Task to complete: Starting at the beginning of the data and ending at the line containing "Action: point(258,102)", arrange each line as a Markdown table with the columns Row and Line. Leave out blank lines.

++++++++++

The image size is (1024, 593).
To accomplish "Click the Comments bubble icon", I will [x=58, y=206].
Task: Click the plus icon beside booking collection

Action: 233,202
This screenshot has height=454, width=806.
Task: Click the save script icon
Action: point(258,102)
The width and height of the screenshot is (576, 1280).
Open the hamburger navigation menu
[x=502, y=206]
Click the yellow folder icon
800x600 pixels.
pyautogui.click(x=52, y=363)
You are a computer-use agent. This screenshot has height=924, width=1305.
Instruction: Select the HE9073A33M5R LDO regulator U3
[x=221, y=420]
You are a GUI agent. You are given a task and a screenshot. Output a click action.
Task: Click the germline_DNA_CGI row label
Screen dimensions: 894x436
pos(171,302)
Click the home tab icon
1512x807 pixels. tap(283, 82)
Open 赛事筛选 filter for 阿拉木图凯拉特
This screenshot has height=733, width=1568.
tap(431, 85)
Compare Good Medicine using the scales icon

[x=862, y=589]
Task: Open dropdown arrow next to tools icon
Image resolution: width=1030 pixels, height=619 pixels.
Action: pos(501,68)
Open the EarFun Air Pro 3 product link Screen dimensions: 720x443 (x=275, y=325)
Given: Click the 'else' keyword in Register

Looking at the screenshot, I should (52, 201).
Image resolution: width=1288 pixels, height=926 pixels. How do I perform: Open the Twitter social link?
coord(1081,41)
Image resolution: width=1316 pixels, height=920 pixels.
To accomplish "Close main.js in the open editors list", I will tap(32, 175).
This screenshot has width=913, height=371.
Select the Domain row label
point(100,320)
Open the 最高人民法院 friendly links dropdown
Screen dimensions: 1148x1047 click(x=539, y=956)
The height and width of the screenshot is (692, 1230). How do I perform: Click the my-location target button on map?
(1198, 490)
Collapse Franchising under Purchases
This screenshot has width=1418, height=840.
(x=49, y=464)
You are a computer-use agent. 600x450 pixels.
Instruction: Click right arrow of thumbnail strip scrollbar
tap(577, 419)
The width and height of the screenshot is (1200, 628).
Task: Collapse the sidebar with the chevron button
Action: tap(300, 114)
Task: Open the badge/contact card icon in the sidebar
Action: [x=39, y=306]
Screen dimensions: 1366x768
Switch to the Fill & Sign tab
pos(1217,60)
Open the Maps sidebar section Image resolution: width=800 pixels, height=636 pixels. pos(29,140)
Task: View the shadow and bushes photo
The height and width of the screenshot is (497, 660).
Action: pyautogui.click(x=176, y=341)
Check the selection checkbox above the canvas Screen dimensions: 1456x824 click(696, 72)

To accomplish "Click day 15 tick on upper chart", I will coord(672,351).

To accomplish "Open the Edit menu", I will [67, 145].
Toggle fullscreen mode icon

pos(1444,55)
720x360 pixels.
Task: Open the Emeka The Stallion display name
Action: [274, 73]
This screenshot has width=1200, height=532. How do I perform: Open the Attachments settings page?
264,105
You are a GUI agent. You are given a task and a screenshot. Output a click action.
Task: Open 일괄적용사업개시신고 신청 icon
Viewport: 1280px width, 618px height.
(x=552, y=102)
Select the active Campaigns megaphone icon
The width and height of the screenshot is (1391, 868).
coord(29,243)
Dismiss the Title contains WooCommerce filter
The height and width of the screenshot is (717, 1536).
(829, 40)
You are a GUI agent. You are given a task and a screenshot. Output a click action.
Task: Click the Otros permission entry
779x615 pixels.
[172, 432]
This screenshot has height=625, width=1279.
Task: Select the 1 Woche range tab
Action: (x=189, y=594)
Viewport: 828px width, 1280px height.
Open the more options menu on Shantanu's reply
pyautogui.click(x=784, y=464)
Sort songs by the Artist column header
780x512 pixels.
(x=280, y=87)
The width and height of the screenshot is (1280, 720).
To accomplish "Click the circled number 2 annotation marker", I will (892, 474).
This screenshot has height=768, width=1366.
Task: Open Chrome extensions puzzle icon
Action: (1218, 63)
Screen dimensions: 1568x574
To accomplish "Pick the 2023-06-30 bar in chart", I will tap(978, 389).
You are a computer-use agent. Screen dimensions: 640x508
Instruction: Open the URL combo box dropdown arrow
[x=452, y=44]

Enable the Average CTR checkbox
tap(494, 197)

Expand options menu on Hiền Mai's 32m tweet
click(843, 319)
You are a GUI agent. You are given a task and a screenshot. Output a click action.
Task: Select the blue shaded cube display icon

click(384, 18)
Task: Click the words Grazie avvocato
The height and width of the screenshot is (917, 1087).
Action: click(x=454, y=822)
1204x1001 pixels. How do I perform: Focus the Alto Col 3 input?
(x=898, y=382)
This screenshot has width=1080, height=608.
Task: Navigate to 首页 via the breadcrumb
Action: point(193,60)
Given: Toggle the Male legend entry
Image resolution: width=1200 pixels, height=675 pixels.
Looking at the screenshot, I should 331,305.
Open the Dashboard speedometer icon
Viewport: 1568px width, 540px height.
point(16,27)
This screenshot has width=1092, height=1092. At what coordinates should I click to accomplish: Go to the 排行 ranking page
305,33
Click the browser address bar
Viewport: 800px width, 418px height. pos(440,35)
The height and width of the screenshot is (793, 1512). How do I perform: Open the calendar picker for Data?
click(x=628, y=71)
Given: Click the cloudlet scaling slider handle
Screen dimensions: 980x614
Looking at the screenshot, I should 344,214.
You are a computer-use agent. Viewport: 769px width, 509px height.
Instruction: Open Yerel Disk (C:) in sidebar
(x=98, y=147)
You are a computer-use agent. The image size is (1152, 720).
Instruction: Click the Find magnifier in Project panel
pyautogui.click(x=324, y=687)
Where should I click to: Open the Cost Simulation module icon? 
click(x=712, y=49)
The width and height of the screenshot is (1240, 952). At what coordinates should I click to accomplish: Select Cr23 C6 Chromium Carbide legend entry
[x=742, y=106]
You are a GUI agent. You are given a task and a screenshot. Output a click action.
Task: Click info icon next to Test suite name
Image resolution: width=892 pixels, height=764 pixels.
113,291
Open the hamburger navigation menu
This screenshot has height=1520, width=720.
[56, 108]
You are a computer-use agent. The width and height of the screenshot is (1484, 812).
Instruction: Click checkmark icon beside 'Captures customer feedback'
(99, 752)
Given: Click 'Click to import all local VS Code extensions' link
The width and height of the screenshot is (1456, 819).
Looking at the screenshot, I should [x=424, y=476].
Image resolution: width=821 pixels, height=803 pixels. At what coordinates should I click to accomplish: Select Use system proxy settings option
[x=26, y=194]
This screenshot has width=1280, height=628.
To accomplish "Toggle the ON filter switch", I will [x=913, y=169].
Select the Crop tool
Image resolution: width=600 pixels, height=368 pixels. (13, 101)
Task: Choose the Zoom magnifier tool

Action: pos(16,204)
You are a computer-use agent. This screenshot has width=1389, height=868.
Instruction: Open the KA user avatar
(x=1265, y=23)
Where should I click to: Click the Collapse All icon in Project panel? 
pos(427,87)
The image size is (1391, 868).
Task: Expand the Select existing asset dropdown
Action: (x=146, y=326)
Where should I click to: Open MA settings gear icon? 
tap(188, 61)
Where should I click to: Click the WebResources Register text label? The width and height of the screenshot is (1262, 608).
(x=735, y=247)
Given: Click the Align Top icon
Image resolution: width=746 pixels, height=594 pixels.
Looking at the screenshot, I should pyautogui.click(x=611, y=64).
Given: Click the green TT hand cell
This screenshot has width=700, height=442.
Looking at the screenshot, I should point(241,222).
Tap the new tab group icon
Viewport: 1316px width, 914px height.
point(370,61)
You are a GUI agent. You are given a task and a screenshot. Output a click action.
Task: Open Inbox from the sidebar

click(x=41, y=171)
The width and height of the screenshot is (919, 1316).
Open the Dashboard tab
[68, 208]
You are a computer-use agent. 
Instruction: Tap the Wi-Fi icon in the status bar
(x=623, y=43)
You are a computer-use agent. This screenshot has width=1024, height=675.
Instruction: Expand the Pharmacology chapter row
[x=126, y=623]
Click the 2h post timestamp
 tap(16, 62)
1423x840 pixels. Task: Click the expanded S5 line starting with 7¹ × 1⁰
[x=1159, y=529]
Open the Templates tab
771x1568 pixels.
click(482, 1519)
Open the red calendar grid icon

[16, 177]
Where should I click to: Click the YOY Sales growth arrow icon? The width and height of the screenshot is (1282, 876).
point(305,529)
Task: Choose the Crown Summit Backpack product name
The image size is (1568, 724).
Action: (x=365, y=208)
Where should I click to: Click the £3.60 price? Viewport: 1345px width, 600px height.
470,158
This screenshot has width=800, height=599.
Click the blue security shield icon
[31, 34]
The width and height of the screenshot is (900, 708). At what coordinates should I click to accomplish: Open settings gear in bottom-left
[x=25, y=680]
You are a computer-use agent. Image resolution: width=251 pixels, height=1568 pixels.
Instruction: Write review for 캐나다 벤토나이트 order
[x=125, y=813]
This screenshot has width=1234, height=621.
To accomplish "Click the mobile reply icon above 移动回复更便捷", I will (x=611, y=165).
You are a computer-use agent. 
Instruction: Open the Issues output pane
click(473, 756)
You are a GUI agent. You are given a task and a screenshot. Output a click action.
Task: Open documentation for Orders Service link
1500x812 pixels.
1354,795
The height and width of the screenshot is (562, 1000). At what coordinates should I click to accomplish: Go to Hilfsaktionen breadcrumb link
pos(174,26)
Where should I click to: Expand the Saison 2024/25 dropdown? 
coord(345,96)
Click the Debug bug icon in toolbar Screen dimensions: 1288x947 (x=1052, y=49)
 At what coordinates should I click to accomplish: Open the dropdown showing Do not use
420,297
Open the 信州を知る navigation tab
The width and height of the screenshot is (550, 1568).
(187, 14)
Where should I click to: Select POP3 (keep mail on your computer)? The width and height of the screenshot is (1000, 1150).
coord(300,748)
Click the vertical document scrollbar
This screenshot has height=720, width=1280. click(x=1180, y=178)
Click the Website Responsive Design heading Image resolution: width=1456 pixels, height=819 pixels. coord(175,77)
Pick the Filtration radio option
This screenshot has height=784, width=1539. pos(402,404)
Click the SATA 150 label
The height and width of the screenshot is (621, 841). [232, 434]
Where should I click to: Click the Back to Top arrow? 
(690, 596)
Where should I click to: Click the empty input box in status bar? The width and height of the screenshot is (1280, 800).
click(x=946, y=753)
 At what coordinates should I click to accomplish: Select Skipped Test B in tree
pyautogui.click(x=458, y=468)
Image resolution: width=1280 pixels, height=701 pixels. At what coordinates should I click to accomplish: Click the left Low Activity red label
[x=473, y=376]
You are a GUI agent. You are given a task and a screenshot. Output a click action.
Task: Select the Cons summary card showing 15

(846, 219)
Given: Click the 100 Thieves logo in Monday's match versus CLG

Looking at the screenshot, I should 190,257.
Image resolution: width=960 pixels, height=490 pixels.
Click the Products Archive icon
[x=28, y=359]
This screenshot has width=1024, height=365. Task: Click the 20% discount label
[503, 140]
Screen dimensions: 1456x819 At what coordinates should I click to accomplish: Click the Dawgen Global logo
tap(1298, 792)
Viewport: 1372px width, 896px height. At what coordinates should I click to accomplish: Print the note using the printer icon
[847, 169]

++++++++++

Task output:
| Row | Line |
|---|---|
| 1 | The image size is (1024, 593). |
| 2 | To accomplish "Click the Comments bubble icon", I will [x=58, y=206]. |
| 3 | Task: Click the plus icon beside booking collection |
| 4 | Action: 233,202 |
| 5 | This screenshot has height=454, width=806. |
| 6 | Task: Click the save script icon |
| 7 | Action: point(258,102) |